PROBLEMS AND TASKS:
**1)** Rewrite the stretch of the burning-car discussion from "What's wrong about" through "Brutal, but rational.", replacing "valuable" with "precious".
**2)** Write what comes next in the burning-car discussion, picking up after its final sentence.

DOCUMENT PASSAGE:
===
Your attempt to change the conditions of the test has failed.
??? What test condition did I change?
I deleted that. You did not so much try to change the test as work much too hard trying to explain your answer, which is wrong.
What's wrong about it?
The much more valuable life in this case is the one that can, within a year, replace the other one. All lives are not equal. Brutal, but rational.
You didn't specify that this was an end of the world scenario where a woman's ability to reproduce is all important. I would without hesitation save the baby, gender doesn't matter. We must help the baby first because the baby can't help himself/herself. Protecting the young is a trait that has been with us since we were swinging from the trees, and it has served us well
I'm interested in how Socrates would counter that as irrational.
Socrates would counter that as irrational by noting that the basis for your choice of the baby is emotionally driven rather than rationally driven. It's emotionally driven because the value judgement -- help those who cannot help themselves -- accrues from how one feels about who deserves to be saved and who does not. Reason/logic doesn't care who is more or less deserving. Reason asks one to consider the objective realities and choose means and ends based on the situation itself, not based on the parties to the situation and the realities inherent to those parties.
In the "car on fire" scenario, reason recognizes that the teenager's is the more valuable life, but it also considers whether there be objective cause to believe one child's life is more possible to be saved, one should save the baby rather than attempting to save the teen and failing. Reason also recognizes that the teen's life is the more important one, and as such, it's the life that reason would, absent any other consideration, dictate be saved.
In scenarios such as the one in this thread, reason understands that the "savior" may or may not be privy to certain facts:
- Might it be that the heat has, upon the "savior's" arrival effectively "cooked" the infant's key organs?
- Might it be that fire burn rates and teen vs. infant oxygen consumption rates/needs collaborate so that one could know which of them will be alive and "savable" upon a "savior's" arrival at the car door?
Those are just two examples of immutable factors that reason would consider in assessing which child to save, but the fact is that, I for example, don't know enough about fire burn rates or pediatric oxygen consumption to incorporate those factors into my decision. Reason knows and accepts that in dire, time critical scenarios like the one presented, each "savior" must use the information they have available to them and act accordingly.
Knowing every piece of knowable (in the abstract) information is what is referred to as having "perfect information." Rarely, if ever, does one have perfect information. In the "car on fire" scenario, the imperfection of the information I can apply to my decision may lead me to save neither life or even loose my own life trying.
===
MATERIAL PROVIDED:

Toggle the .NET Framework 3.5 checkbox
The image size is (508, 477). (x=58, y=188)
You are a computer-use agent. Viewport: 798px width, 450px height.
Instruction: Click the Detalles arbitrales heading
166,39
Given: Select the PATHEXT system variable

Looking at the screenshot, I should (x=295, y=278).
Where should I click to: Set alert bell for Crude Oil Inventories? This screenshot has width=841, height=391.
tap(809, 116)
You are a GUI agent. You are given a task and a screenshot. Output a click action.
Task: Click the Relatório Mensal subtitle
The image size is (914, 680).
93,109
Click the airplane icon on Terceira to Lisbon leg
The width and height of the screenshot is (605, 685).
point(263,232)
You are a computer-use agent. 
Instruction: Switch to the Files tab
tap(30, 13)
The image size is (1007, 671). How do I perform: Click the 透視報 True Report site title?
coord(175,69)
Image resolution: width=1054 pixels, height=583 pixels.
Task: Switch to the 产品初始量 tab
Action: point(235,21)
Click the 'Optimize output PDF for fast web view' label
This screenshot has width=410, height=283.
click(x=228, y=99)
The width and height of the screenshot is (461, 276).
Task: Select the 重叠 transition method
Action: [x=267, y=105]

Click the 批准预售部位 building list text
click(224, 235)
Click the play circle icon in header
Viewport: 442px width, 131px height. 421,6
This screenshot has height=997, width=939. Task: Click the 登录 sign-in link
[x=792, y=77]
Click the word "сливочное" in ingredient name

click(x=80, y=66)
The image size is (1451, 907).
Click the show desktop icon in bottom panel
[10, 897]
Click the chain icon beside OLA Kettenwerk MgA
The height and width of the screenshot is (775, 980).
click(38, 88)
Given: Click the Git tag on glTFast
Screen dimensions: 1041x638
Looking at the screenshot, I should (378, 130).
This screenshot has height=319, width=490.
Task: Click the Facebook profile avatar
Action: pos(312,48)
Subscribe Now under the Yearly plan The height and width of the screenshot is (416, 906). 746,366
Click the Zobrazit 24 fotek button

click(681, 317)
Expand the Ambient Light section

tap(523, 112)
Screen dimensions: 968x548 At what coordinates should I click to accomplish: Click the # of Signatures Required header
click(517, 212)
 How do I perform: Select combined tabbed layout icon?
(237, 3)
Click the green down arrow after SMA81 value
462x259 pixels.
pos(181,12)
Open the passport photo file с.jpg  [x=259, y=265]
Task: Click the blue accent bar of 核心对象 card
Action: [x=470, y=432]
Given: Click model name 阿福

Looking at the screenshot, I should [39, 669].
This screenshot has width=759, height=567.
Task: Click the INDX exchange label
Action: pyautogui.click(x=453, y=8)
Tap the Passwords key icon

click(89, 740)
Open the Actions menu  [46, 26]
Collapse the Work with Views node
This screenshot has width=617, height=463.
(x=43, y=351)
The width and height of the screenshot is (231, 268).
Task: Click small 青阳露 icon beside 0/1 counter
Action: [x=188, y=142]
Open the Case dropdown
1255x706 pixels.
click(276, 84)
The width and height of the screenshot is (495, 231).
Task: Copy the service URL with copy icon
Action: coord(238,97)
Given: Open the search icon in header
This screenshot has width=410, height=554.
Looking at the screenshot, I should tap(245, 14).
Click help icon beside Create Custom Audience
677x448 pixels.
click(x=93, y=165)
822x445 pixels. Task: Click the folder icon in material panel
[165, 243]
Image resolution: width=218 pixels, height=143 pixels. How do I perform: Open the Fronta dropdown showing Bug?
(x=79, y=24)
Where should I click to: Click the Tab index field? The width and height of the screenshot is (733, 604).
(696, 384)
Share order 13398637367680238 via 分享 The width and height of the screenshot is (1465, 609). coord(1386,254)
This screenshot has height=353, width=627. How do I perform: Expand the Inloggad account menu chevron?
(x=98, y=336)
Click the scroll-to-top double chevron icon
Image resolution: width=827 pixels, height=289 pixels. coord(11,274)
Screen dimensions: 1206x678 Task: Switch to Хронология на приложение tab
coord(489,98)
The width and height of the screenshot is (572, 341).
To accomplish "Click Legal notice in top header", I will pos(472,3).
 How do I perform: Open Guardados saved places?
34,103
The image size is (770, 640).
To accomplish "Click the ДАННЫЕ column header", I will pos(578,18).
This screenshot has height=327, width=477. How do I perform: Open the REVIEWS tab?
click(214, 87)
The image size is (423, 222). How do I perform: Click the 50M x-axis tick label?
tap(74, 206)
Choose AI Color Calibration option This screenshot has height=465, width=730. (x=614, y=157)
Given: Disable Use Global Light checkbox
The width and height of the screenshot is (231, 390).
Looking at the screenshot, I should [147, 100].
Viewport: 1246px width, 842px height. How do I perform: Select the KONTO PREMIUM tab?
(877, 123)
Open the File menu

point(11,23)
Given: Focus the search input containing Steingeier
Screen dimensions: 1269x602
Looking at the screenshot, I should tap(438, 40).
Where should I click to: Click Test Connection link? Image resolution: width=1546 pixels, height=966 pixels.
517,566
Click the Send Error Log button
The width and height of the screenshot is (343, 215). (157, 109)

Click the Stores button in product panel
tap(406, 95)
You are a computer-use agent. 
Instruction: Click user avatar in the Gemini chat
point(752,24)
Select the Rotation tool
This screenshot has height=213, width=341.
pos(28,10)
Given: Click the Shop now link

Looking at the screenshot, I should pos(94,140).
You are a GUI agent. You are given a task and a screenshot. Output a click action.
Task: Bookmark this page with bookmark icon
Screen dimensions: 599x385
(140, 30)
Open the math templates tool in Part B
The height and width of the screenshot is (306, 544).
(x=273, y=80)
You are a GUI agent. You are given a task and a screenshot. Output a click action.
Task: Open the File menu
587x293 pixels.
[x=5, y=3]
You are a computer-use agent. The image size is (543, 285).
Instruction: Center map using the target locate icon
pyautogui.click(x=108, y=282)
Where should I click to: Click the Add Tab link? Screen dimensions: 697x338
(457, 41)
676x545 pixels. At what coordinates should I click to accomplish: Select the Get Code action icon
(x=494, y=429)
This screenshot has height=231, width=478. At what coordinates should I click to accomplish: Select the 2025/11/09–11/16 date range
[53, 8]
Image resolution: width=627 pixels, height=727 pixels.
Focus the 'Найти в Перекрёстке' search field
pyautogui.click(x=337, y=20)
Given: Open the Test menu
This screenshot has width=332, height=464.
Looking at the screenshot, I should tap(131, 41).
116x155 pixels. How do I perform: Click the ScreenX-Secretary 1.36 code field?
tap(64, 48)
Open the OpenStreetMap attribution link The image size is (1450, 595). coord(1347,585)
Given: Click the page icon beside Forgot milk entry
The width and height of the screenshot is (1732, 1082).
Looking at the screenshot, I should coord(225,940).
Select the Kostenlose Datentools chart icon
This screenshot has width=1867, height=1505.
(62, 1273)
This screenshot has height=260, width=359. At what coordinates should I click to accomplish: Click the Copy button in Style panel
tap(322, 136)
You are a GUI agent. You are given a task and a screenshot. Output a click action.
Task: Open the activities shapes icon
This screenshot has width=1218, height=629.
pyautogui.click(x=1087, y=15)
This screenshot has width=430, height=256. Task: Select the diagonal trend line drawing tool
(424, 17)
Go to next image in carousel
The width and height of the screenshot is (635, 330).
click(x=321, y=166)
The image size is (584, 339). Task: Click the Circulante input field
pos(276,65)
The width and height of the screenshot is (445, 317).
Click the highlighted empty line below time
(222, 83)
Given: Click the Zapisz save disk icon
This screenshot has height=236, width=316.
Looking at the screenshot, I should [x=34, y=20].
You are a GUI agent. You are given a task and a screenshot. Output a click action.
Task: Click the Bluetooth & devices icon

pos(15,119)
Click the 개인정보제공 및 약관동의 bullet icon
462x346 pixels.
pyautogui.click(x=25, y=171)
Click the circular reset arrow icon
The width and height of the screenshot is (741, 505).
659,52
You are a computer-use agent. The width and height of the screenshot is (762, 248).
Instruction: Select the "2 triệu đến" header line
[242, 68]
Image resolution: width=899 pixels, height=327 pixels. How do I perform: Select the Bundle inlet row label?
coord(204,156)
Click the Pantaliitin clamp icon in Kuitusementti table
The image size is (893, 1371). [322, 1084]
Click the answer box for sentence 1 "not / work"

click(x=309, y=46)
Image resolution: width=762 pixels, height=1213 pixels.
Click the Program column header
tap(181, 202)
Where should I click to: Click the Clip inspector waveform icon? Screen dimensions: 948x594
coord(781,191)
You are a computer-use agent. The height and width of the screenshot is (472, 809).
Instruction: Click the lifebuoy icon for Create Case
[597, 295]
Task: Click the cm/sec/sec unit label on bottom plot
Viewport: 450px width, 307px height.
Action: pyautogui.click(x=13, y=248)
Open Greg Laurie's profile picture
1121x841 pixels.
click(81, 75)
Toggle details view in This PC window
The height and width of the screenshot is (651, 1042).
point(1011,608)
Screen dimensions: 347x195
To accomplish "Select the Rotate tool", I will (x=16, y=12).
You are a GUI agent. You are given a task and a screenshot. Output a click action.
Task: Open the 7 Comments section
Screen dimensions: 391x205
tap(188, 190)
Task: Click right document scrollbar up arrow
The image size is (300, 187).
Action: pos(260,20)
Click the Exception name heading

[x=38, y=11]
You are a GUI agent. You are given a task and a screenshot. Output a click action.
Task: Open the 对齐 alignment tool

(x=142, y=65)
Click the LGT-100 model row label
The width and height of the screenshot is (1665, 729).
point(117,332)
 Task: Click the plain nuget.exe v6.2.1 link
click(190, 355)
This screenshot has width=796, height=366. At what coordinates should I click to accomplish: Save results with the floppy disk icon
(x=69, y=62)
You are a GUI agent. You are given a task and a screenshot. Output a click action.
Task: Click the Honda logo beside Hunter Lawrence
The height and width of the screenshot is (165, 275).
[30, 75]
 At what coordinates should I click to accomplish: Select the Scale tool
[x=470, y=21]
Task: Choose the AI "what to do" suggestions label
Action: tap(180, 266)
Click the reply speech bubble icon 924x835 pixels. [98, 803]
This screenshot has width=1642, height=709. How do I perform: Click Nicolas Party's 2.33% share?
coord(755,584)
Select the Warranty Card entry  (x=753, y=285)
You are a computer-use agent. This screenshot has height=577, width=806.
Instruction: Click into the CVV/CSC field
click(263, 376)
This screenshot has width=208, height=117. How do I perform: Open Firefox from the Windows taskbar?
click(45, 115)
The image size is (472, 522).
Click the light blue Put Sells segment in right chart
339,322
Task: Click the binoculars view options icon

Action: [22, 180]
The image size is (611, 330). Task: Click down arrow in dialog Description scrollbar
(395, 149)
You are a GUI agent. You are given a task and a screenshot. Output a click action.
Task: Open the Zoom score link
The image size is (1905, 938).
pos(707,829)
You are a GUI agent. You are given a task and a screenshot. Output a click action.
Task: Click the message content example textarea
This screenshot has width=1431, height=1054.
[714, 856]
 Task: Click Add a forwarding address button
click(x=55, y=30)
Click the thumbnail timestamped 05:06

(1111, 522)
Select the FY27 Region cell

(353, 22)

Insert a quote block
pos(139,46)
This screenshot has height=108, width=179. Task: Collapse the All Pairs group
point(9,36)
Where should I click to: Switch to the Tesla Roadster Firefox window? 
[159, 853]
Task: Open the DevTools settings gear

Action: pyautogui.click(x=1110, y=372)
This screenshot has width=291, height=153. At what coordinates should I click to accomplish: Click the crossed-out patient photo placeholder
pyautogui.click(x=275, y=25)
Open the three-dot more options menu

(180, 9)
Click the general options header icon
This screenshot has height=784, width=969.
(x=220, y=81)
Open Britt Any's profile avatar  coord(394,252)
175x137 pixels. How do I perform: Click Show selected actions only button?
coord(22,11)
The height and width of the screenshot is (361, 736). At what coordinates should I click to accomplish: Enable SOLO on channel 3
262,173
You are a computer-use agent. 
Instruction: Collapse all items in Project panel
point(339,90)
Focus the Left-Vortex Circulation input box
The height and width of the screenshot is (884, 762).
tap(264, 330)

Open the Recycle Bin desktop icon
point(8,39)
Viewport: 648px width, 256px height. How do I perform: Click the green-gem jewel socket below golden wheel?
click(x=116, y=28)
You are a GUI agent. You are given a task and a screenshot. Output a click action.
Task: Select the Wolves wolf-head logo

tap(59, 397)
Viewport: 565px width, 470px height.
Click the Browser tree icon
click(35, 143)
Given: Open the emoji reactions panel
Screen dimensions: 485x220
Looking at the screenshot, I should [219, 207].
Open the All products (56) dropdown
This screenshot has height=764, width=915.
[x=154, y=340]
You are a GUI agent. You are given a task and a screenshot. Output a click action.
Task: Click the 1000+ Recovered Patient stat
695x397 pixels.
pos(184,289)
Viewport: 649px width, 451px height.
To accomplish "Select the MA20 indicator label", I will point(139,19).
===
ANSWERS TO THE EXERCISES:
**1)**
What's wrong about it?
The much more precious life in this case is the one that can, within a year, replace the other one. All lives are not equal. Brutal, but rational.

**2)**
Reason allows one to apply assumptions; however, in doing so, the thinker must know the assumption is plausible and probable, and to what extent it's probable, rather than plausible and merely possible. In evaluating the information one has at the ready, one must place the greatest importance on that which is immutable -- say, for example, time will not stop and time is of the essence -- and place less weight on that which, for the person performing the analysis, is plausible and having uncertain probability.
So coming back to how Socrates would evaluate one's choice...He'd say that if one's choice fails to consider something one must necessarily know and know that it applies to the situation, one's choice is irrational. Using the time factor I provided. If one ignores that split seconds can make the difference in that situation, Socrates would say one's choice is irrational.
For example, if the fire just started and is but a flicker, there is certainly room to incorporate the emotional motivator arising from the infant's helplessness. If the fire is well on, but not so far that one has all but no hope of saving either, one must consider time as critical. Similarly, it's immutable that the teen's life is more valuable, but considering that in conjunction with the passage of time and the status of the flames, and one's proximity to the teen and to the infant, one may have to resign oneself to the fact that attempting to save the teen has the lower probability of success and the higher probability of failure; thus one attempts to save the baby. If on the other hand the teen is the only fertile female on the planet, reason dictates that one try to save the female teen rather than then infant boy because saving the boy does little but defer the inevitable, extinction, and in that situation, saving one's own life has no real value either because reason does not see mere existence as a worthy end on its own.
Lastly, Socrates was no fool. As such, he'd also recognize that pathos, logos and ethos together rightly inform most decisions. He'd only take exception with the weight one assigns to the factors in each of those categories. What weight he'd say is appropriate to each would vary with the reality of the circumstances that call one to make the decision.
Edit:
It's worth noting that Socrates, like any good rational thinker, may declare one's decision as irrational even though he concurs with the actual choice itself. Many are the folks who do the "right" thing for the wrong reasons.